To become resilient for the future, we must build resilient communities which are the sole barrier of the maximum of our collective potentials. The future challenges which are spread through different locations in a global space filled with multiple factors that interplay to generate the overall situation, call for a local self-management of our potentials and a global sharing of knowledge and innovation beyond the limitations posed by global interests of capital. The knowledge and resources for resolving pertinent dangers in the future are too valuable for our health and environment to be allowed to have a market price.

The way in which we entered in this crisis can largely determine the way we get out of it. The lessons we learned after the 2008 crisis tell us that there cannot be a return to “the normal” without a massive price paid by millions of workers and other repressed peoples. In 2008 we entered the crisis with a huge gap in the class division and the solution to it was an open was a class war performed through austerity measures for the poor and bailouts for the rich.

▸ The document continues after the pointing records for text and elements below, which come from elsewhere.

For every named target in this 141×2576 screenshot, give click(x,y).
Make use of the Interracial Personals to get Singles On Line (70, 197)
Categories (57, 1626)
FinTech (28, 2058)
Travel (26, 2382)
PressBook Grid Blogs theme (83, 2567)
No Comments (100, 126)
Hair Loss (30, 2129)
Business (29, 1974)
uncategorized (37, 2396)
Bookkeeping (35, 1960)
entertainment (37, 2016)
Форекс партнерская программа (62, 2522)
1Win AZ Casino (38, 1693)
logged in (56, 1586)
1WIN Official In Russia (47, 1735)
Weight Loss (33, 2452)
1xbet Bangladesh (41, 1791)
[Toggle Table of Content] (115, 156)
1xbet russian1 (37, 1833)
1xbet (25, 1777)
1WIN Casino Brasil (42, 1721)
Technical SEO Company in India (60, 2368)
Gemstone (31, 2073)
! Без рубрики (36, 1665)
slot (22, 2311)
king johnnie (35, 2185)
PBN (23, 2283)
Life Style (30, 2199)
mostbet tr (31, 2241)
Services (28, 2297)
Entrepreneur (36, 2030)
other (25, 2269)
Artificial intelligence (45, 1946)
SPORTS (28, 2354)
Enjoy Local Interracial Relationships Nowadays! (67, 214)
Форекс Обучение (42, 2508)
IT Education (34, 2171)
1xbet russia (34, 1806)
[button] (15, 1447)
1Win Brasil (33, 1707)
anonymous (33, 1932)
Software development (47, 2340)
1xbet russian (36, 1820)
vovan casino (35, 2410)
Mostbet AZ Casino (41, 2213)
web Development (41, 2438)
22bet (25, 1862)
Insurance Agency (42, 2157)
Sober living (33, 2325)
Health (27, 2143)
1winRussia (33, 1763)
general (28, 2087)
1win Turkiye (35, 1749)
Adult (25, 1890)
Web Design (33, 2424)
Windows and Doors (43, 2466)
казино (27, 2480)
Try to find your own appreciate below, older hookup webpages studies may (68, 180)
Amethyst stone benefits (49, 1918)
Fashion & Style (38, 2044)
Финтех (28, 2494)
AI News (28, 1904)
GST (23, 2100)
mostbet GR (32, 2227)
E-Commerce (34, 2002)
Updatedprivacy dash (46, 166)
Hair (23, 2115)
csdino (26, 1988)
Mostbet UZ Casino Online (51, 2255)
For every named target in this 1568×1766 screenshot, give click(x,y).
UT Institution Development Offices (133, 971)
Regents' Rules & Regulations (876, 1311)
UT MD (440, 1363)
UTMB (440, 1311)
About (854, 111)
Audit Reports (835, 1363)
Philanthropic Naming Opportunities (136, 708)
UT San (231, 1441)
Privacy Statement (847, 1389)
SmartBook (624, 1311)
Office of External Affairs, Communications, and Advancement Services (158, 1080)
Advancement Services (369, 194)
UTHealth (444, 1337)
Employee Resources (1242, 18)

The dynamics of this epidemic’s crisis in the interplay of state and the capitalist market is not an uncharted territory. It is rather defined by the power dynamics that decide on the way out of it. The deployment of police by the state is a measure to secure the decisions are made in the name of the capitalist market. But it also shows the limitations of the two, limitations which are being policed and financed to hold off the potential of mass dereliction of their space of speculation.

The opening for that potential is being provided by the state and the capitalist market themselves. The intended short break with production for profit, which would enable a fast restart, can be pushed to last longer. Given the populist interest of the state to fulfil popular demands at this moment, we can collectively demand a much longer period of this break. One that will perform the same role as a theatrical pause, instead of emptying the space, it increases the tension.